The Sunday after payday dawned glorious in it's wonderfulness - for this was the one day every month that I treated myself to a Costa cappuccino and some retail therapy. I go to Yeovil, as it is closest - and I don't hang about . I get there at 9am, and am back home by 11:30 at the latest. The reason for this is simple; I hate shopping with loads of other people that seem content to shuffle aimlessly around the shops like a plague of zombies. When I go shopping, I know what I am a looking for, and where I want to go - and I walk at pace, so can't be stuck behind slow moving numpties.
So, there I was in Costa enjoying my "usual" - a medium cappuccino and a blueberry muffin. The shops don't open until 10am on a Sunday, so I had plenty of time. I wasn't in a hurry, because it was freezing outside, so I sat back and enjoyed my coffee.
I was still without my mobile phone, and in the absence of an obvious clock in Costa, I had no proper idea of the time. I tried to estimate what the time was and, when I thought it was almost 10am, I left Costa and took a walk around the shops. In less than 5 minutes I was back inside Costa; it was only 9:45am, all the shops were shut, and it was still freezing!
One small Latte later, the shops were open, and I was ready to roll - just as soon as I had spent a penny. Once that was done, the shops were all mine.
I only had two stops; HMV, and Matalan. All I needed was DVDs and clothes. In HMV I picked out a couple of movies, and then drove over to Matalan.
When I got to Matalan, I became suddenly aware that I needed the loo again. This surprised me, as I had only just been in Costa (and when I say 'in Costa' I meant in the toilets, not I went where I sat). It was like my body had amnesia or something.
Whatever the reason, I had no time to ponder the mysteries of the human body. I needed to go - and fast!
Fortunately, Matalan has a toilet - only one, for both sexes and both able bodied and disabled shoppers (apologies if either of those terms are not politically correct). Unfortunately, when I got there it was engaged. This was not good - there was a race going on between my need to answer the call of nature, and my ability to clench - and my muscles were losing ground. After what seemed an eternity, the occupier of the multi-ability, cross-gender facilities appeared, and vacated the area. I rushed in, and found myself in semi darkness as the lights were not on. Fortunately, there was a light cord right in front of me - a very low hanging, red light cord. "That's a strange colour for a light cord", I thought as I pulled it......
It's remarkable thing fear; it can override all other emotions, and all physical needs. As I stood there in the darkness, trying to figure out what that constant 'beep' noise was, I didn't have the urge to go to the toilet any more. All of a sudden, it wasn't that important - but what was, was the need for me to get out of that toilet. I left hurriedly, but didn't leave the store. I calmly picked up my basket and went shopping.
Incidentally, the alarm I heard in the toilet was now audible throughout the store.

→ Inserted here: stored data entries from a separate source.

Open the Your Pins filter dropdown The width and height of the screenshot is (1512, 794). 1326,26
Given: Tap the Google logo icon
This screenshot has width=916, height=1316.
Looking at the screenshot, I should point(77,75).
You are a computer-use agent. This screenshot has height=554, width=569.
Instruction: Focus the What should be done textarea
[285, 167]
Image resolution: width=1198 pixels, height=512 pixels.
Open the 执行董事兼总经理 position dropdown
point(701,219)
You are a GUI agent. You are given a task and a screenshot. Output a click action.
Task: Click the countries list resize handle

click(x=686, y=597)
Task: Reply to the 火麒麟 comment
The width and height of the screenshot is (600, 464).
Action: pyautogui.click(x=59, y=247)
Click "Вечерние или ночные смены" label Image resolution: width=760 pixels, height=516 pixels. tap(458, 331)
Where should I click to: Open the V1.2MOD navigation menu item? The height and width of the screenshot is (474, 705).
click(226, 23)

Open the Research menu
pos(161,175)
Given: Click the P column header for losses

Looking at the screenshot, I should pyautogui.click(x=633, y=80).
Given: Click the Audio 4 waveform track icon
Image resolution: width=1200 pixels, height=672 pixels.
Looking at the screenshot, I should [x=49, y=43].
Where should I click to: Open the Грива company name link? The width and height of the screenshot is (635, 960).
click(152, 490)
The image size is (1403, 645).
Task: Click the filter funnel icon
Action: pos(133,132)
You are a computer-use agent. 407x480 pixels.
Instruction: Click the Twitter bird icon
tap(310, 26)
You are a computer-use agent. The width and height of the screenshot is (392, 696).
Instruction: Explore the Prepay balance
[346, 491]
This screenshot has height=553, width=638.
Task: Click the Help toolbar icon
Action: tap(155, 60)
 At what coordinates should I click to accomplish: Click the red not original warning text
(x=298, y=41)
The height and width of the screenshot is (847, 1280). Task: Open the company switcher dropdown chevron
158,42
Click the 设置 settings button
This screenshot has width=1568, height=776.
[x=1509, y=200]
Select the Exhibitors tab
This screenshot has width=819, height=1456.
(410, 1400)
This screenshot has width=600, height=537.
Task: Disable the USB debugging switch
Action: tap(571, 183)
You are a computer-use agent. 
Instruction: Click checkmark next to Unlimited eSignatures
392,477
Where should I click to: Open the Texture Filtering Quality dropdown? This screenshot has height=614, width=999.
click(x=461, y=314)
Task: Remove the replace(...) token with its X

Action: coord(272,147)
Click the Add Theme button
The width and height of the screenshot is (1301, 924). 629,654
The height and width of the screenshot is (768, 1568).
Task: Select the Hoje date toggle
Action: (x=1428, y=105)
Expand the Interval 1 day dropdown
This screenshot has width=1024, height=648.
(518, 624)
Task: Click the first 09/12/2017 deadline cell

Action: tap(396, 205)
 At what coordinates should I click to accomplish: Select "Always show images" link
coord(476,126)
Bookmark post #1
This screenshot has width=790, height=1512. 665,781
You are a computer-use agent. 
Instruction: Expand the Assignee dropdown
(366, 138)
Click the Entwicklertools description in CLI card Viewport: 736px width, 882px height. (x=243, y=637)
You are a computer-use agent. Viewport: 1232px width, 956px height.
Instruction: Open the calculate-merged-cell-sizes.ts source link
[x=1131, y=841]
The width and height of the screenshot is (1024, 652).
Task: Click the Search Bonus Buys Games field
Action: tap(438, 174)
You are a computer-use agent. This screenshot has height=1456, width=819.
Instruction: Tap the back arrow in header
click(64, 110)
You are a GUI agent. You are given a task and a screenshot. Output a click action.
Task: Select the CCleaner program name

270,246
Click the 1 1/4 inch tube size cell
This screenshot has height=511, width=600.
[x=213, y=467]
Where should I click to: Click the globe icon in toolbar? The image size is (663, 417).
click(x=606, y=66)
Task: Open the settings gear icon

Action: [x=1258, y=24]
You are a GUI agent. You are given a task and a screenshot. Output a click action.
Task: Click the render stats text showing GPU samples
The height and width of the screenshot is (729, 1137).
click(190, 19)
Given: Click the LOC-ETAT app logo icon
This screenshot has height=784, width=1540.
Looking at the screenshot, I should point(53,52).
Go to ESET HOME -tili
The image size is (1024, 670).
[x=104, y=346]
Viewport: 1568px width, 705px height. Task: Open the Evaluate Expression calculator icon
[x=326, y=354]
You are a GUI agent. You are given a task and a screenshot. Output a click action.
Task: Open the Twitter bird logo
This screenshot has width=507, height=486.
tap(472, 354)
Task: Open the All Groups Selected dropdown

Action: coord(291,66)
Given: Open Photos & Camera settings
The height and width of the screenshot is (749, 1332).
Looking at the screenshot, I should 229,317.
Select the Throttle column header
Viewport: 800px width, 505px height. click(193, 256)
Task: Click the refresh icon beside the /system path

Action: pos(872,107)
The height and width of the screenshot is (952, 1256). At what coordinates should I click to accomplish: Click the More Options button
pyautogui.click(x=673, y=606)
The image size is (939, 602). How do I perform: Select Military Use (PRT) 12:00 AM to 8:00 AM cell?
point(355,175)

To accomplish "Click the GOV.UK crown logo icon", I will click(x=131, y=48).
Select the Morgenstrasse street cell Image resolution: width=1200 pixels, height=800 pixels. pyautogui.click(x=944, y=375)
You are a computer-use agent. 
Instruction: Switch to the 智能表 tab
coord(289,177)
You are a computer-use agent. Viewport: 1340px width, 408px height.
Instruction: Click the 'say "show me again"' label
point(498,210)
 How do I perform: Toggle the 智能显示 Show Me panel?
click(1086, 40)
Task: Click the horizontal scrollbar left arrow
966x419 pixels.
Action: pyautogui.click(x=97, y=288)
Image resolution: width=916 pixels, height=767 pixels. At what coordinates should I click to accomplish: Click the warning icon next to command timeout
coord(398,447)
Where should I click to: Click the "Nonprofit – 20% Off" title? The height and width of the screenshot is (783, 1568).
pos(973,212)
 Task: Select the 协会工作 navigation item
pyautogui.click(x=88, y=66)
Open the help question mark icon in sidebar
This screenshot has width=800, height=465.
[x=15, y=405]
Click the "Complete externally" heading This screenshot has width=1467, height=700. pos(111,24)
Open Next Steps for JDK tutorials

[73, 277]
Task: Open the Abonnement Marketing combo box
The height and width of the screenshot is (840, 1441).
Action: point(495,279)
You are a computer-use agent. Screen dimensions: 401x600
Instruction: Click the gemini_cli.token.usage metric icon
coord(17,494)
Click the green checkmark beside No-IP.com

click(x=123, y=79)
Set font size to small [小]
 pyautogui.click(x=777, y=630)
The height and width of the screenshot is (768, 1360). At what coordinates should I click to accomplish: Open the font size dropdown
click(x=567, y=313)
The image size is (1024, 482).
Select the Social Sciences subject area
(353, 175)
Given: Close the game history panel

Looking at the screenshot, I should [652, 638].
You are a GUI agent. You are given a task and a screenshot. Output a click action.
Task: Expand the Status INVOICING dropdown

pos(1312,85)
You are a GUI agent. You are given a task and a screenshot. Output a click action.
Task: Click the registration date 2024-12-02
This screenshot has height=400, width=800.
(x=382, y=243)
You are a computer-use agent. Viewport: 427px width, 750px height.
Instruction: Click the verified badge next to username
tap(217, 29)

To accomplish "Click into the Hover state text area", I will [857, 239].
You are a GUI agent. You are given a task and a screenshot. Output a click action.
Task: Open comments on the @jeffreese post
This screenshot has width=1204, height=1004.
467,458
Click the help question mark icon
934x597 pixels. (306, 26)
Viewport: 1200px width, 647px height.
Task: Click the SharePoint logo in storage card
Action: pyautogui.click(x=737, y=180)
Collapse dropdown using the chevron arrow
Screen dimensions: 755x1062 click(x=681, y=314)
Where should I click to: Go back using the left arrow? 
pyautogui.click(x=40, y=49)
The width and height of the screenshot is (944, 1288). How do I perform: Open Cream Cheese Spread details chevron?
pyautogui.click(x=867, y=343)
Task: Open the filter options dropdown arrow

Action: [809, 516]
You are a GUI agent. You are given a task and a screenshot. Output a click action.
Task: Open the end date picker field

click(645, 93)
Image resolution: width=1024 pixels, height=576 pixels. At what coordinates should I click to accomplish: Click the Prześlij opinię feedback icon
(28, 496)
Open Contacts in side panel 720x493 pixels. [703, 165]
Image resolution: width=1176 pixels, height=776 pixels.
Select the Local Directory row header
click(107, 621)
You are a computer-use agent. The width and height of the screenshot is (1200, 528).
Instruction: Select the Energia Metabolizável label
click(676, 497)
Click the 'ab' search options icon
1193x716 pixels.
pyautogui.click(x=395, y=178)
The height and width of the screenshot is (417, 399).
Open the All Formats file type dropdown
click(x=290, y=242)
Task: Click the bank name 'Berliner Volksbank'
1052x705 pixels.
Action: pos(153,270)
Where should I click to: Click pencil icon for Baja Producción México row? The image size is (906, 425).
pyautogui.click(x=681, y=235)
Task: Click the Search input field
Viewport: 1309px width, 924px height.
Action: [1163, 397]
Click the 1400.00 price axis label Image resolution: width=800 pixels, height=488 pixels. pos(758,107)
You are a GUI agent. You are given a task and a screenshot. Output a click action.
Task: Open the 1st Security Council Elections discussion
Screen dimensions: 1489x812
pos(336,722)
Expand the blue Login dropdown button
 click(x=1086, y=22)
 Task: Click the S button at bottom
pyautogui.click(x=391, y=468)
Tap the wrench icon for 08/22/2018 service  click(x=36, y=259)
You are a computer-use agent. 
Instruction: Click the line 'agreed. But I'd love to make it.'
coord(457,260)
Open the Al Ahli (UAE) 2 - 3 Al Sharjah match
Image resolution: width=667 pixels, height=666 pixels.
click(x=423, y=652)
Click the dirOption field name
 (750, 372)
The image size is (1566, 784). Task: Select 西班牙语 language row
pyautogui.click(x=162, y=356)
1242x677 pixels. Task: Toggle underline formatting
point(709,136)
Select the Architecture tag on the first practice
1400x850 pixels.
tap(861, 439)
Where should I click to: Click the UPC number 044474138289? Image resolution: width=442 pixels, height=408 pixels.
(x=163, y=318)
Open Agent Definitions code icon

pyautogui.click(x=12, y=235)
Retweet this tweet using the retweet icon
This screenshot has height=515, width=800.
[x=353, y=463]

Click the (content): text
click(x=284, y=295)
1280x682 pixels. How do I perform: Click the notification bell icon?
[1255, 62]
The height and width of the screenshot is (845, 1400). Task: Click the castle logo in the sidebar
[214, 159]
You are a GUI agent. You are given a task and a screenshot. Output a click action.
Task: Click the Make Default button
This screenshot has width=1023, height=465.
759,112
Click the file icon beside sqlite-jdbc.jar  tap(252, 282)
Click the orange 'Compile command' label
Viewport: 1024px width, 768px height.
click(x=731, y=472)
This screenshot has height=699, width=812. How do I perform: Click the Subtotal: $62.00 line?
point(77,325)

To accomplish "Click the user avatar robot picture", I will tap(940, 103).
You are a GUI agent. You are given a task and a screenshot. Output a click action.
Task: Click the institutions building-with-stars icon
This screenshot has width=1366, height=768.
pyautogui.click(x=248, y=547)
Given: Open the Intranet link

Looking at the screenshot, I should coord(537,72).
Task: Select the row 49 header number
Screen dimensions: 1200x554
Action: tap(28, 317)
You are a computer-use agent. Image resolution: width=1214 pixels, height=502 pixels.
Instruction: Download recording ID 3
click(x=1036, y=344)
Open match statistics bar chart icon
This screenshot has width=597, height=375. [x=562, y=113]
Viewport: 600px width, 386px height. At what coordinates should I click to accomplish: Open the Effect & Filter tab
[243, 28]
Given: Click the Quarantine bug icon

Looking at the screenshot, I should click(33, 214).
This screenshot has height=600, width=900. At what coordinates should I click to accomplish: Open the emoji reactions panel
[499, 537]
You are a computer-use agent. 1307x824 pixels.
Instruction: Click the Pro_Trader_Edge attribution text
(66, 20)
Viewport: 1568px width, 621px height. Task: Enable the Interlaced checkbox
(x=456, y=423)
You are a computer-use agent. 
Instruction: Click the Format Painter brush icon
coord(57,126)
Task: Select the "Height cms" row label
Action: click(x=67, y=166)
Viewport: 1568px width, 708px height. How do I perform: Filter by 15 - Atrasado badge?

I tried to look confused and surprised like the rest of the shoppers as various members of staff headed past me in the direction of the toilet - and the presumed disabled person in danger. My escape guaranteed, I got my shopping (a hoodie and some work socks - woo, go me!) and got out of there.
I got home, and then went straight out again - on the third 7 mile walk of the weekend. This one was tough, as my feet hadn't really recovered from the two 7 mile walks I had done the previous day. By the time I got back, I was limping badly, and my feet felt like they were on fire. And the last mile of these 7 mile walks always seems much, much longer than all the rest.
I did nothing else for the rest of the day except sit with my feet up going "ooh, my aching plates!" (Plates of Meat = Feet. Cockney Rhyming Slang).
Oh, I also said "I wish I had my mobile" quite a bit too.